The big three model families
Speed key: ⚡⚡⚡ Fast · ⚡⚡ Medium · ⚡ Slow
Anthropic (Claude)
| Model | What it’s for | Speed | Cost |
|---|---|---|---|
| Haiku | Fast tasks, scaffolding, CLI | ⚡⚡⚡ | 💰 |
| Sonnet | Everyday coding | ⚡⚡ | 💰💰 |
| Opus | Complex reasoning, design | ⚡ | 💰💰💰 |
| Fable | Frontier reasoning, highest quality | ⚡ | 💰💰💰💰 |
OpenAI (GPT)
| Model | What it’s for | Speed | Cost |
|---|---|---|---|
| GPT-5 mini | Quick questions, completions | ⚡⚡⚡ | 💰 |
| GPT-5.4 mini / nano | Budget options, high volume | ⚡⚡⚡ | 💰 |
| GPT-5.2 / 5.3-Codex | Reliable everyday coding | ⚡⚡ | 💰💰💰 |
| GPT-5.4 | Versatile, all-round | ⚡⚡ | 💰💰💰 |
| GPT-5.5 | Latest, highest performance | ⚡ | 💰💰💰💰 |
- Implementing algorithms (graph traversal, dynamic programming)
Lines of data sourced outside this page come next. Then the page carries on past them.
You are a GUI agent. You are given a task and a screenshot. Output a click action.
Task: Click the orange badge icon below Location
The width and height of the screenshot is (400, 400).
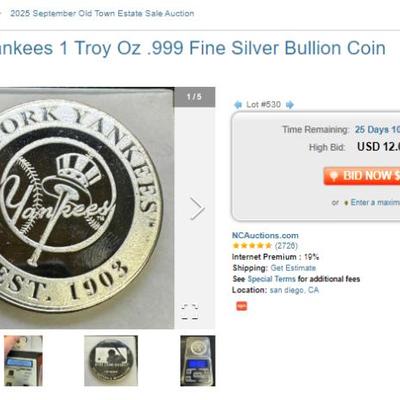coord(242,306)
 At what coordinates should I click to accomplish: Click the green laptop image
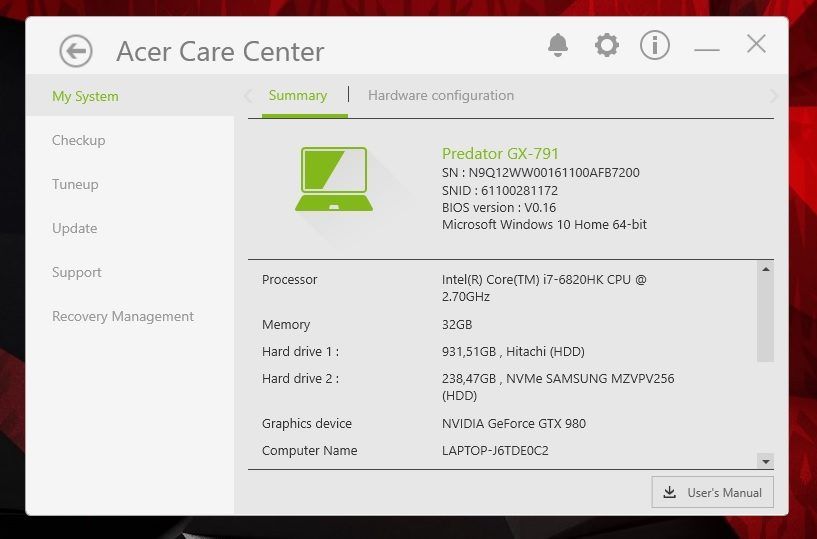334,179
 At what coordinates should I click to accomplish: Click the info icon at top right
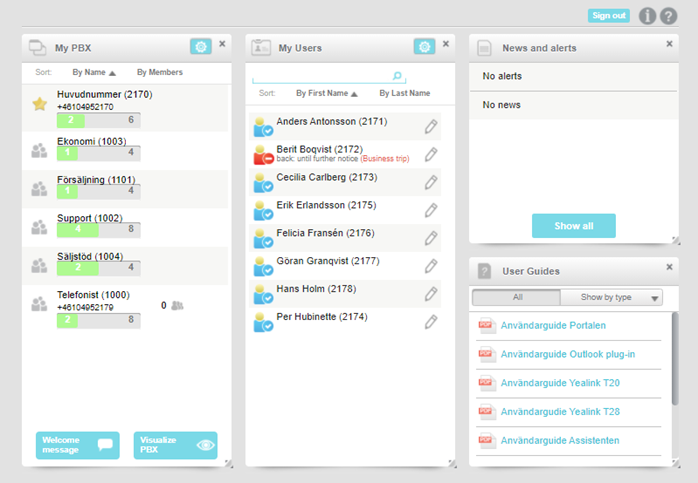(x=647, y=16)
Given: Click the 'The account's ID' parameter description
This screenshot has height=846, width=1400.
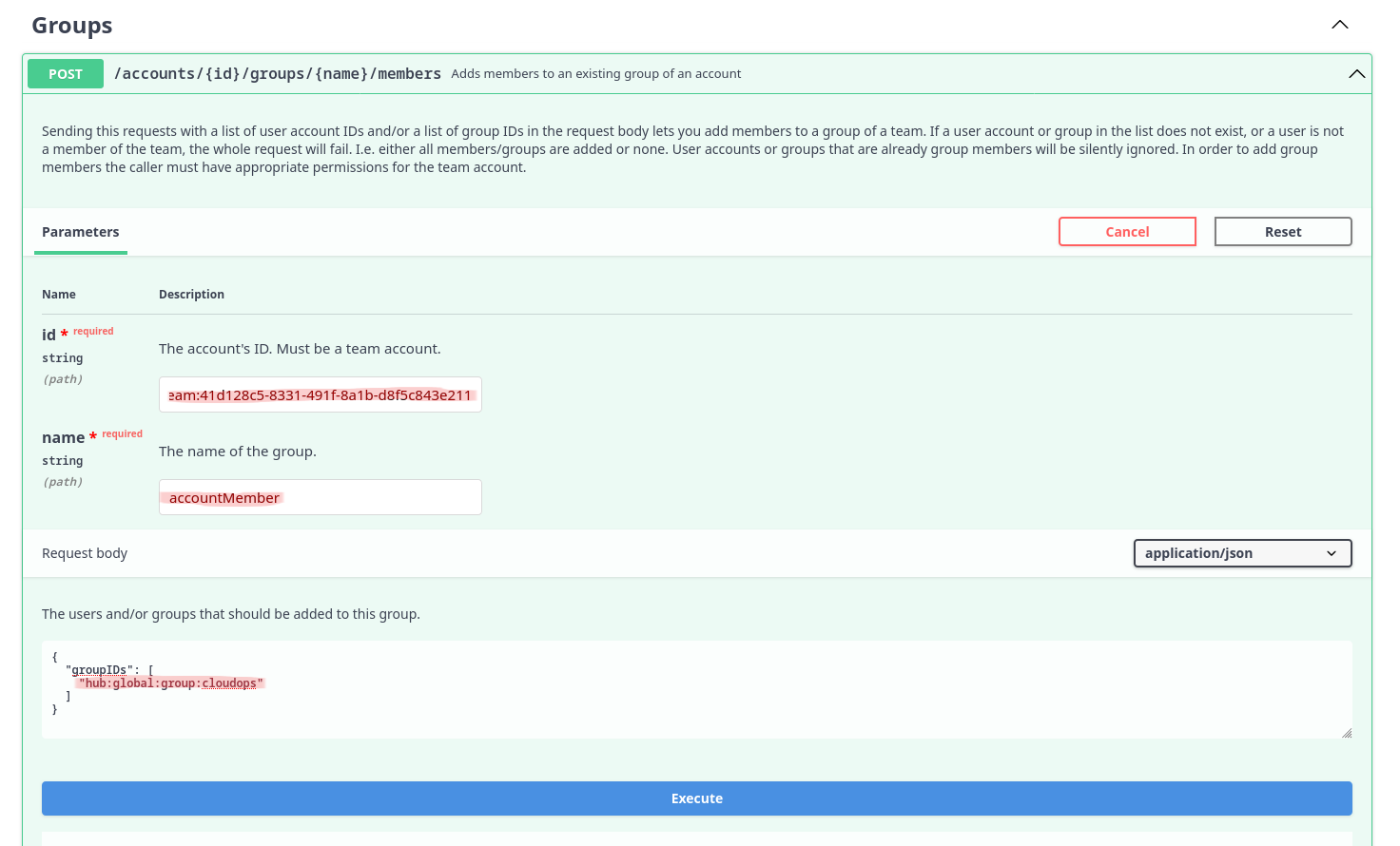Looking at the screenshot, I should point(300,349).
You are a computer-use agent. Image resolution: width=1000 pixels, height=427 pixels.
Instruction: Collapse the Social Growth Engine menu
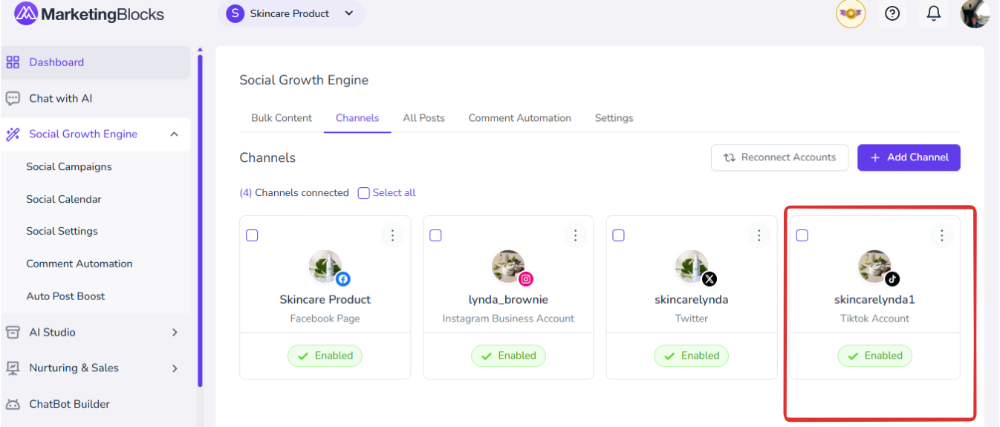pyautogui.click(x=174, y=134)
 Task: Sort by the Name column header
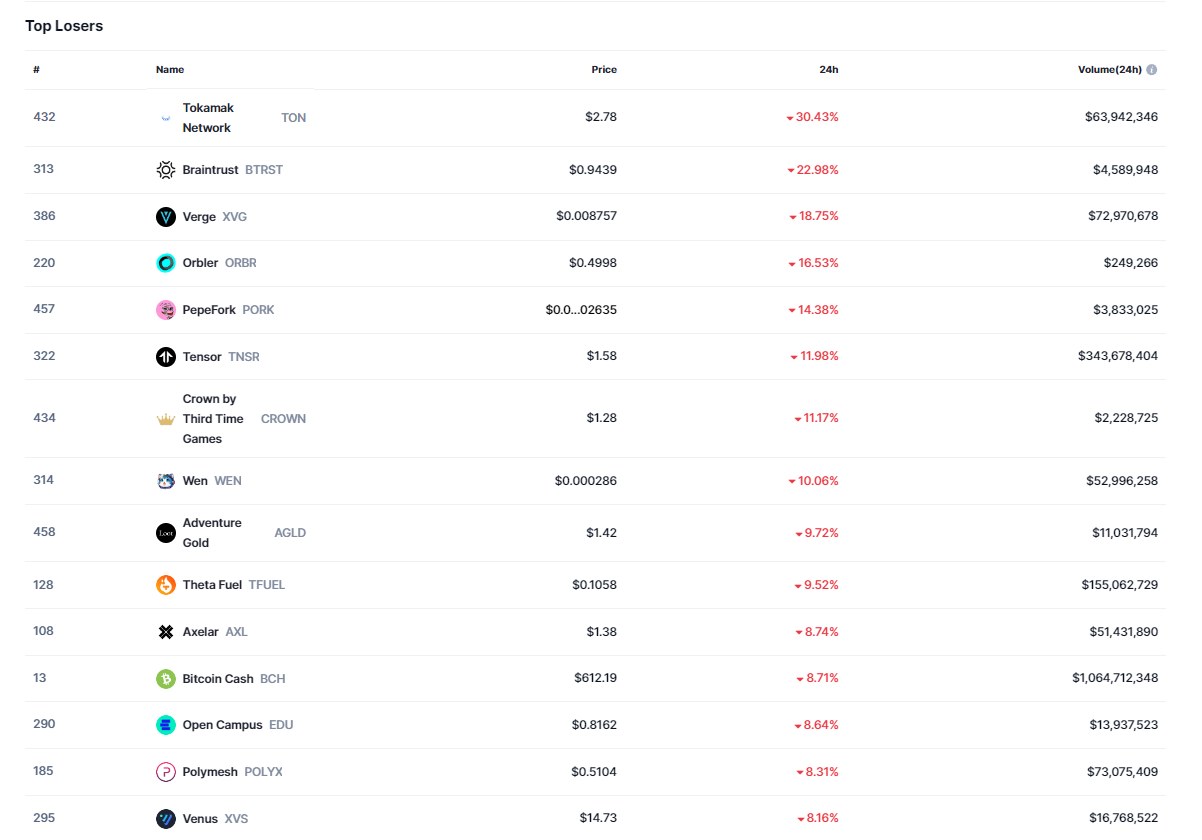(170, 70)
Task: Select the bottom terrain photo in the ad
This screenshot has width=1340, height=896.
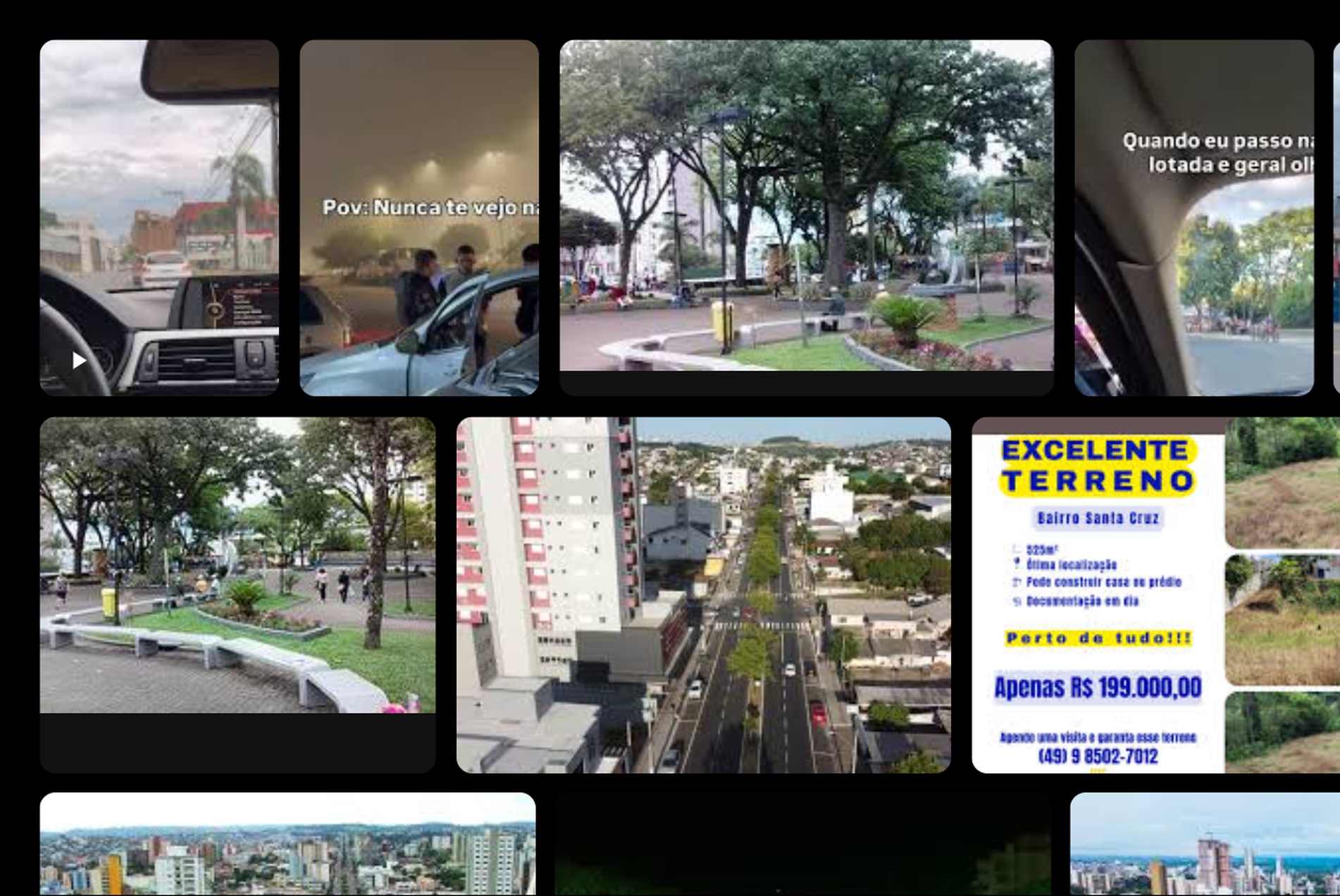Action: pos(1282,732)
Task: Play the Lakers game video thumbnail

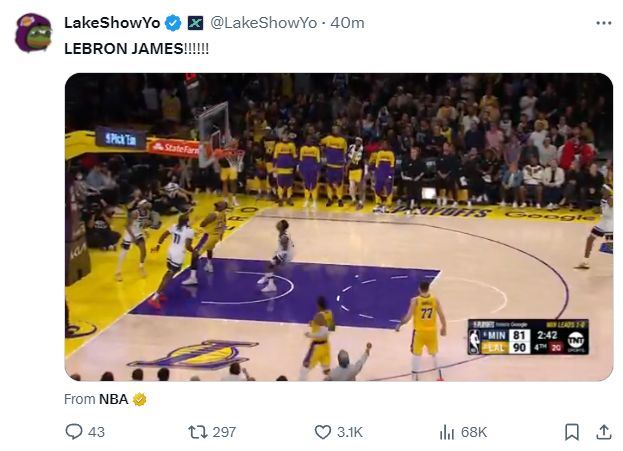Action: (x=338, y=226)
- Debugging race conditions or complex state machines
- Mathematical proofs or formal verification
Google (Gemini)
| Model | What it’s for | Speed | Cost |
|---|---|---|---|
| Gemini 2.5 Flash | Fast tasks, high volume | ⚡⚡⚡ | 💰 |
| Gemini 2.5 Pro | Complex reasoning | ⚡ | 💰💰💰 |
| Gemini 3 Flash | Everyday coding | ⚡⚡ | 💰💰 |
| Gemini 3.1 Flash-Lite | Ultra-cheap agentic tasks | ⚡⚡⚡ | 💰 |
| Gemini 3.1 Pro | Heavy lifting | ⚡ | 💰💰💰 |
| Gemini 3.5 Flash | Latest, high performance | ⚡⚡ | 💰💰💰 |
Benchmarks
Want numbers?
- Compare all models - sortable table, filter by Copilot cost
- Benchmark details - methodology, sources, caveats
The TLDR:
- GPT-5.5 is the new LiveBench #1 (80.7) — edges out GPT-5.4 (80.3) and Gemini 3.1 Pro (79.9)
- Anthropic has two new top-tier models: Claude Fable 5 (78.3, $1/task) and Claude Opus 4.8 (77.2, $0.50/task) — Fable 5 is a new model tier above Opus
- Gemini 3.5 Flash is Google’s new model (75.0 LiveBench) — available in Copilot
- Gemini 2.0 Flash is gone — shut down June 1, 2026. Migrate to Gemini 2.5 Flash or 3 Flash
- Copilot billing changed June 1, 2026 — moved from “premium request multipliers” to token-based AI credits. Cost per interaction = tokens × model price (same as direct API). See benchmark details for the full breakdown
- Claude Opus 4.5 leads SWE-bench at 76.8% — DeepSeek V4 Pro (73.6 LB) and V4 Flash (70% SWE) are the standout budget options
- GPT-5 high reasoning dominates Aider at 88% — Gemini 2.5 Pro thinking (83.1%) and Sonnet 4.5 (82.4%) follow
Benchmarks are useful for gut-checking, but the real test is running a model on your own work.
Marketing BS decoder
| They say | It means |
|---|---|
| “Most intelligent” | Bigger, slower, pricier |
| “Balanced” | Mid-tier - usually right |
| “Fast” / “efficient” | Smaller, cheaper, simpler |
| “Reasoning” / “thinking” | Extra thinking time - see below |
| “Preview” / “experimental” | Unstable - skip it |
| “200K context” | Can see lots of code - but should it? |
When do “reasoning” models actually help?
Reasoning models (o1, o3, “thinking” variants) work through problems step-by-step before responding.
Worth it for:
- Implementing complex algorithms (A*, red-black trees, constraint solvers)
- Debugging concurrency issues, race conditions, deadlocks
- Untangling deeply nested dependency chains
- Mathematical proofs or formal logic
Overkill for:
- Adding a new API endpoint
- Fixing a null pointer exception
- Writing unit tests
- Refactoring for readability
- Most day-to-day feature work
A standard model with a good prompt is faster and cheaper for 90% of coding tasks.
What about context window size?
Context window (what’s this?) = how much code the model can “see” at once. Bigger sounds better, but:
- More context = more noise. The model gets distracted.
- More context = slower and pricier. You pay per token.
- You rarely need it. Most tasks involve a few files, not hundreds.
Big windows help for: exploring unfamiliar codebases, analysing logs, multi-file refactors. For everyday coding, focused context beats massive context.